*** Text block Section Begins ***

How to Rent Out Your House and Buy Another: Mortgage Rules
Learn how to keep your current home as a rental while buying another — from mortgage rules and down payment options to taxes and paperwork.
Learn how to keep your current home as a rental while buying another — from mortgage rules and down payment options to taxes and paperwork.
Converting your current home into a rental while purchasing a new primary residence is financially viable, but lenders impose specific income, equity, and reserve requirements that catch many homeowners off guard. The biggest hurdle is qualifying for a second mortgage while carrying the first, which hinges on your debt-to-income ratio and how much rental income a lender will credit you. Timing decisions around refinancing, tax elections, and occupancy compliance can save or cost you tens of thousands of dollars.
Before listing your home for rent, look at the occupancy clause in your current mortgage. Most primary residence loans require you to move in within 60 days of closing and live there for at least 12 months. If you financed your home with an FHA or VA loan, similar occupancy periods apply. Renting out the property before satisfying these requirements puts you at risk of an occupancy fraud investigation.

*** Text block Section Ends ***
*** Stored data Section Begins ***

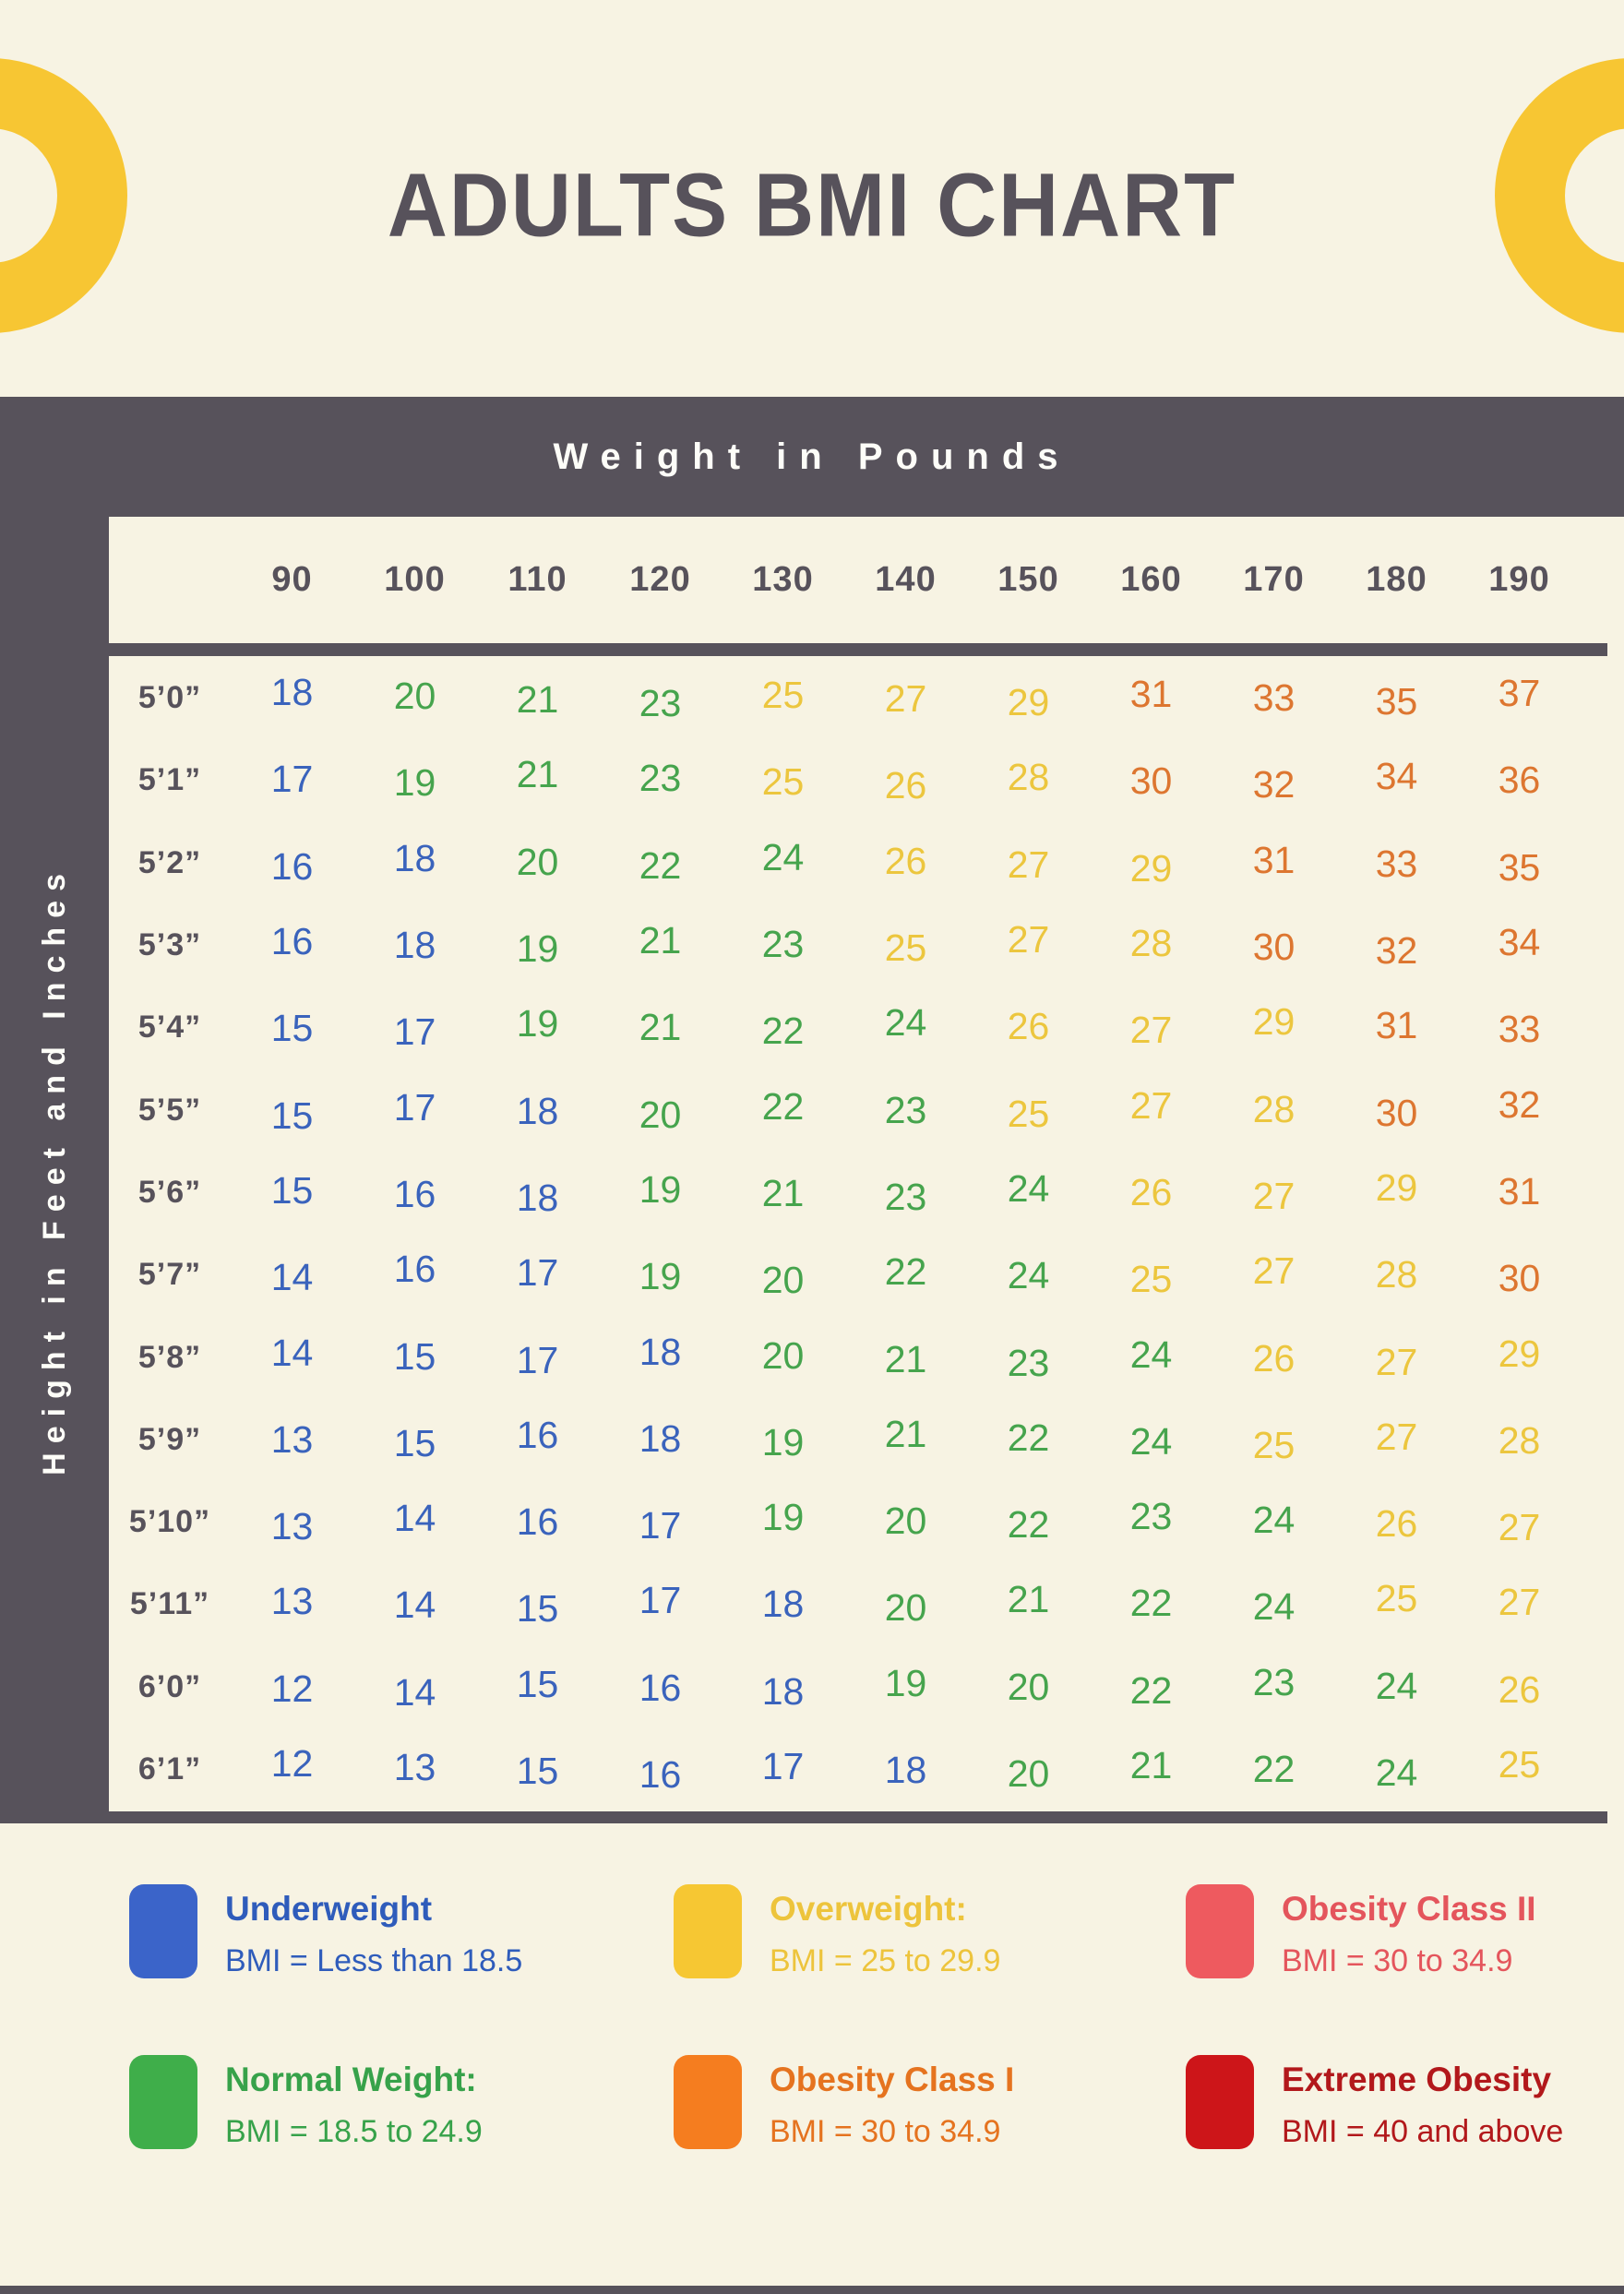 Image resolution: width=1624 pixels, height=2294 pixels. What do you see at coordinates (329, 1909) in the screenshot?
I see `legend-label: Underweight` at bounding box center [329, 1909].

*** Stored data Section Ends ***

Required actions
[A] In the mortgage rules text, within how many days of closing do most primary residence loans require you to move in?
[B] Rewrite the stretch of the mortgage rules text from "How to Rent" through "thousands of dollars.", changing "homeowners" to "property owners".

Solutions by task
[A] Within 60 days of closing.

[B]
How to Rent Out Your House and Buy Another: Mortgage Rules
Learn how to keep your current home as a rental while buying another — from mortgage rules and down payment options to taxes and paperwork.
Learn how to keep your current home as a rental while buying another — from mortgage rules and down payment options to taxes and paperwork.
Converting your current home into a rental while purchasing a new primary residence is financially viable, but lenders impose specific income, equity, and reserve requirements that catch many property owners off guard. The biggest hurdle is qualifying for a second mortgage while carrying the first, which hinges on your debt-to-income ratio and how much rental income a lender will credit you. Timing decisions around refinancing, tax elections, and occupancy compliance can save or cost you tens of thousands of dollars.